--- Supplied text ---
■ ■ ■ ■ ■ ■ ■

Builder becomes unresponsive when inserting a new loop or routine

OS (e.g. Win10): Linux Mint
PsychoPy version (e.g. 2024.2.4 Py 3.8): PsychoPy Studio 2026.1.1 appimage
Standard Standalone Installation? (y/n) y
Do you want it to also run online? (y/n) y
What are you trying to achieve?: add more routines and loops to my flow without the builder becoming unresponsive. I only have 6 routines and 2 loops currently.

What did you try to make it work?: Making sure it was running on my NVIDIA GPU instead of my Intel CPU’s integrated graphics, restarting PC, restarting PsychoPy, I reproduced the error in a fresh experiment by just adding ~8 empty routines to the flow

Link to the most relevant existing thread you have found: link

What specifically went wrong when you tried that?: I couldn’t find any informative logs or error messages. The builder just becomes unresponsive. Sometimes it incorporates the new routine/loop but messes up the rest of the flow and then becomes unresponsive (e.g., I click “Add Loop”, I click on one dot to place it, and right then the other two loops in the flow suddenly get messed up and the whole builder becomes unresponsive)

Here are the necessary files to run it in case it’s helpful.

consequential_5g5d4h_wtf2.psyexp (174.7 KB)

conditions.csv (1.3 KB)

Here’s the original flow:

Here I try to make a loop around the first routine in the flow and then the whole Flow gets messed up and the Builder becomes unresponsive:

Any help would be immensely appreciated!

■ ■ ■ ■ ■ ■ ■

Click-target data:
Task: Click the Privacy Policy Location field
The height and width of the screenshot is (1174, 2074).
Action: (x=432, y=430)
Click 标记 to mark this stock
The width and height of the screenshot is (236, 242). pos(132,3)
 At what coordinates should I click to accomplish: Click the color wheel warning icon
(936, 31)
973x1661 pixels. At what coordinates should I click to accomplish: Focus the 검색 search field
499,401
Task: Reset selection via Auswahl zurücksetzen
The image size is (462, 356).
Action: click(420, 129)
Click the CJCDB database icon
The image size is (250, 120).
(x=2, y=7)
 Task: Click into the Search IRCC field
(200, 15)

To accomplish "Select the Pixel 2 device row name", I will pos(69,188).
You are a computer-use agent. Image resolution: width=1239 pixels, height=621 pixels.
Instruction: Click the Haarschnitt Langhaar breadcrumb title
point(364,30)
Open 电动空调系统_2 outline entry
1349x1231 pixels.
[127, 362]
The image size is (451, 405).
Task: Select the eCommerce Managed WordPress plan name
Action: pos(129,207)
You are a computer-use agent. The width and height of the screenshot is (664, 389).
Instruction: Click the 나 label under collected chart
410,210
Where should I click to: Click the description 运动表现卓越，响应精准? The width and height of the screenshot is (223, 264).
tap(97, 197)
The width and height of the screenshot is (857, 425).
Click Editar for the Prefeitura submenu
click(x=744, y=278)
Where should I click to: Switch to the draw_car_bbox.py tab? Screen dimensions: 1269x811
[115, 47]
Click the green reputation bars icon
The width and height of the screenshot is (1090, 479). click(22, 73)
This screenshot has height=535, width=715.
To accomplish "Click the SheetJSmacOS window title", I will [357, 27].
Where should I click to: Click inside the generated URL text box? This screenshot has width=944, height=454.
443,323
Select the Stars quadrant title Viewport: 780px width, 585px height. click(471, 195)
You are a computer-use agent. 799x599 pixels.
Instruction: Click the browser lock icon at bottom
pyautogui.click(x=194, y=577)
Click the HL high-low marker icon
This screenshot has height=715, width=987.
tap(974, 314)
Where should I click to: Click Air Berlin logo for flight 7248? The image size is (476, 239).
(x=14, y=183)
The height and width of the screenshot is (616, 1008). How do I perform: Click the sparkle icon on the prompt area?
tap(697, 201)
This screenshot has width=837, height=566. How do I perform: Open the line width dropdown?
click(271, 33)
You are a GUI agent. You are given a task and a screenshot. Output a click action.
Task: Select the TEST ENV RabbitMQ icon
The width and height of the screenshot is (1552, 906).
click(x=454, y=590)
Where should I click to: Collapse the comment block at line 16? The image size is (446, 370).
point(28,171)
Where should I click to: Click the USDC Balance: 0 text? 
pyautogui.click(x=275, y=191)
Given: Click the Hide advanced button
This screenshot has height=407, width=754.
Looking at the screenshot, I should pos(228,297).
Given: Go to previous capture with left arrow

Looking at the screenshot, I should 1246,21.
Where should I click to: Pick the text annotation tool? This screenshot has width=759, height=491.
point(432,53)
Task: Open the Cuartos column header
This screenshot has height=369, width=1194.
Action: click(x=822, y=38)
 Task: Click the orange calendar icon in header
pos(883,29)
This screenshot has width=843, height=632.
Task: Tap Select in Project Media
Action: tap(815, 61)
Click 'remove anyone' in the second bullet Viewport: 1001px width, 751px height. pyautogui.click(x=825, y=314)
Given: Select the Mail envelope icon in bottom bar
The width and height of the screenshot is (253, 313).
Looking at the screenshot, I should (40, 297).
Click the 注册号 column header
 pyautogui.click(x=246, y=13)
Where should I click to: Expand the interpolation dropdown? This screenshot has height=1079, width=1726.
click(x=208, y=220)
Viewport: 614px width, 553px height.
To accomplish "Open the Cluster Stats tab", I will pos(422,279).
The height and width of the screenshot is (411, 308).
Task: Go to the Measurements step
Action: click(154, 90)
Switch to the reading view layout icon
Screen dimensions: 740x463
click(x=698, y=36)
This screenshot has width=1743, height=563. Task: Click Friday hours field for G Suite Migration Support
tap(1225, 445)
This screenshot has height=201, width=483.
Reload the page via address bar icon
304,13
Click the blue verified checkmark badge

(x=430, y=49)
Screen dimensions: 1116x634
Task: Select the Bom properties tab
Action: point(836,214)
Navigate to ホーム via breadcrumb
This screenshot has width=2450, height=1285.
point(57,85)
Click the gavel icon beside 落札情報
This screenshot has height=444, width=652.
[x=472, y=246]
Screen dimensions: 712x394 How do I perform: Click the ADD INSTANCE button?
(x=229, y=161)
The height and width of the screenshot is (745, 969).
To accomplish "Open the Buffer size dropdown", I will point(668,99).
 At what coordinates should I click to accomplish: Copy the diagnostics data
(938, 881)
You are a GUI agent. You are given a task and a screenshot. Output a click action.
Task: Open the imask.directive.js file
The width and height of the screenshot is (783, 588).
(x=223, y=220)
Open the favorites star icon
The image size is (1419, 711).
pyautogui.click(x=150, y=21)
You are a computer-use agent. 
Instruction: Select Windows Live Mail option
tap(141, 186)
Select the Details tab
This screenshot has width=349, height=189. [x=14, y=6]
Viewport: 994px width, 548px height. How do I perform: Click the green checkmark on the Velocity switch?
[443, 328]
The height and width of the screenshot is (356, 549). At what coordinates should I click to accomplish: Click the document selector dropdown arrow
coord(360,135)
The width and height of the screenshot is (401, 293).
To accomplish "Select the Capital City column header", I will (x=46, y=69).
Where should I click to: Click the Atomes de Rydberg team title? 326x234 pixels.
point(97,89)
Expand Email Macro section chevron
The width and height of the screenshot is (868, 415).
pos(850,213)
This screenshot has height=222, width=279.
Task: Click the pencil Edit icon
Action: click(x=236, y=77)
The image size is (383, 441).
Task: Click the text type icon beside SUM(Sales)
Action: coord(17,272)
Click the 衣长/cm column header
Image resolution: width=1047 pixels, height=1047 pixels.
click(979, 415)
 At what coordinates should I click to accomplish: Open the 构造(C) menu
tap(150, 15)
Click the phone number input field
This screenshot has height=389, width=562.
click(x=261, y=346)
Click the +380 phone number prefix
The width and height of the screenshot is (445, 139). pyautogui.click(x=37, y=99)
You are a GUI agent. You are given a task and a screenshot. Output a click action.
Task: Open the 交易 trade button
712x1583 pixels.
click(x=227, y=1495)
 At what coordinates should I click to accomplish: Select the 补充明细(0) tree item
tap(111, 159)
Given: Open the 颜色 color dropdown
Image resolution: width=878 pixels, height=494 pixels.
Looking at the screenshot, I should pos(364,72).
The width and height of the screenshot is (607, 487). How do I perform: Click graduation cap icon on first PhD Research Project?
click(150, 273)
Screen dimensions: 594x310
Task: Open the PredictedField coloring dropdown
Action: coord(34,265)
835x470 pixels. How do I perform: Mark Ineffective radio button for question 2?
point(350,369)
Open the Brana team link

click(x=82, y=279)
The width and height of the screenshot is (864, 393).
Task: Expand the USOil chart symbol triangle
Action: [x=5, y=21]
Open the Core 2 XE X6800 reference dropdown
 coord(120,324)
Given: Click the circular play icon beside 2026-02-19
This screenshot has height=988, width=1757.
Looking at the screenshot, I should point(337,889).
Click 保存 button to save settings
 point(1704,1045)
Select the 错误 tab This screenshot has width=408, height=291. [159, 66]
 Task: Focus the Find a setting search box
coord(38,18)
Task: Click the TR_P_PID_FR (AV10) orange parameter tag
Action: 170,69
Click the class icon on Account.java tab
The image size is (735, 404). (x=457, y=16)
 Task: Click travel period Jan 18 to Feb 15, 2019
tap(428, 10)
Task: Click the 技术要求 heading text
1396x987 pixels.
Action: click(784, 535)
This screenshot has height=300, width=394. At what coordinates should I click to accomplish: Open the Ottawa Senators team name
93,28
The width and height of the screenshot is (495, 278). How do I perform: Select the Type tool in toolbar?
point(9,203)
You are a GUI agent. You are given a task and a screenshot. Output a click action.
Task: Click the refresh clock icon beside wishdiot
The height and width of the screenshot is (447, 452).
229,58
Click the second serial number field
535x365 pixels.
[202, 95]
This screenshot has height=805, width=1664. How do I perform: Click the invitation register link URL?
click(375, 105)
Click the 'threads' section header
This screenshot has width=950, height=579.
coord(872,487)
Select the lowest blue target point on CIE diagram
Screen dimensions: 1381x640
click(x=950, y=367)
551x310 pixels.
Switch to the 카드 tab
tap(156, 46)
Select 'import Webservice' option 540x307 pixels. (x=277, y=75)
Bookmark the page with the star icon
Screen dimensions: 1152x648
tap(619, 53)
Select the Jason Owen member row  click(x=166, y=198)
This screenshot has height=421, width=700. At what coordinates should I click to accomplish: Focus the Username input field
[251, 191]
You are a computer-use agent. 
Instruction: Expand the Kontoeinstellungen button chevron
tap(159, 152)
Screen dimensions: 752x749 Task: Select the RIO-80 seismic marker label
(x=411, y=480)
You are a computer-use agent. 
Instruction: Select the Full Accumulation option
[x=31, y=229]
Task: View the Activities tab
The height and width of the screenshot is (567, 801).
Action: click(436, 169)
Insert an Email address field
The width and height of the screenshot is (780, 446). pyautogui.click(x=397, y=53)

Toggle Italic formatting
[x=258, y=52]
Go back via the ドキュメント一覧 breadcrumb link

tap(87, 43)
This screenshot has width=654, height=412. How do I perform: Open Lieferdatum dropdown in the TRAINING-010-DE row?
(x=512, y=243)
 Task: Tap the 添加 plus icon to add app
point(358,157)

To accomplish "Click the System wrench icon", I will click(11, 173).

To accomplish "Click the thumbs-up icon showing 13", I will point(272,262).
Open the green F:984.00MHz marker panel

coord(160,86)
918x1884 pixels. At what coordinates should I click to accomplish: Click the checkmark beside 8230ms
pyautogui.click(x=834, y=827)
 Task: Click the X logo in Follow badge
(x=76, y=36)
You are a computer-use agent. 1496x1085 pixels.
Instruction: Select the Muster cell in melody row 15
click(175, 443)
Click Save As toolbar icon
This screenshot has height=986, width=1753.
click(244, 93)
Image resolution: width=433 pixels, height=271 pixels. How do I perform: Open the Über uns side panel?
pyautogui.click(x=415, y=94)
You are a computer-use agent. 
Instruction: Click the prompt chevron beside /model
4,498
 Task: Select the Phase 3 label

■ ■ ■ ■ ■ ■ ■

--- Objective 1 ---
According to the forum post, how many routines and loops does the experiment currently contain?
--- Objective 2 ---
From the forum post, output the passage starting with "Link to the" and going on through "consequential_5g5d4h_wtf2.psyexp (174.7 KB)".

--- Written answer 1 ---
6 routines and 2 loops.

--- Written answer 2 ---
Link to the most relevant existing thread you have found: link

What specifically went wrong when you tried that?: I couldn’t find any informative logs or error messages. The builder just becomes unresponsive. Sometimes it incorporates the new routine/loop but messes up the rest of the flow and then becomes unresponsive (e.g., I click “Add Loop”, I click on one dot to place it, and right then the other two loops in the flow suddenly get messed up and the whole builder becomes unresponsive)

Here are the necessary files to run it in case it’s helpful.

consequential_5g5d4h_wtf2.psyexp (174.7 KB)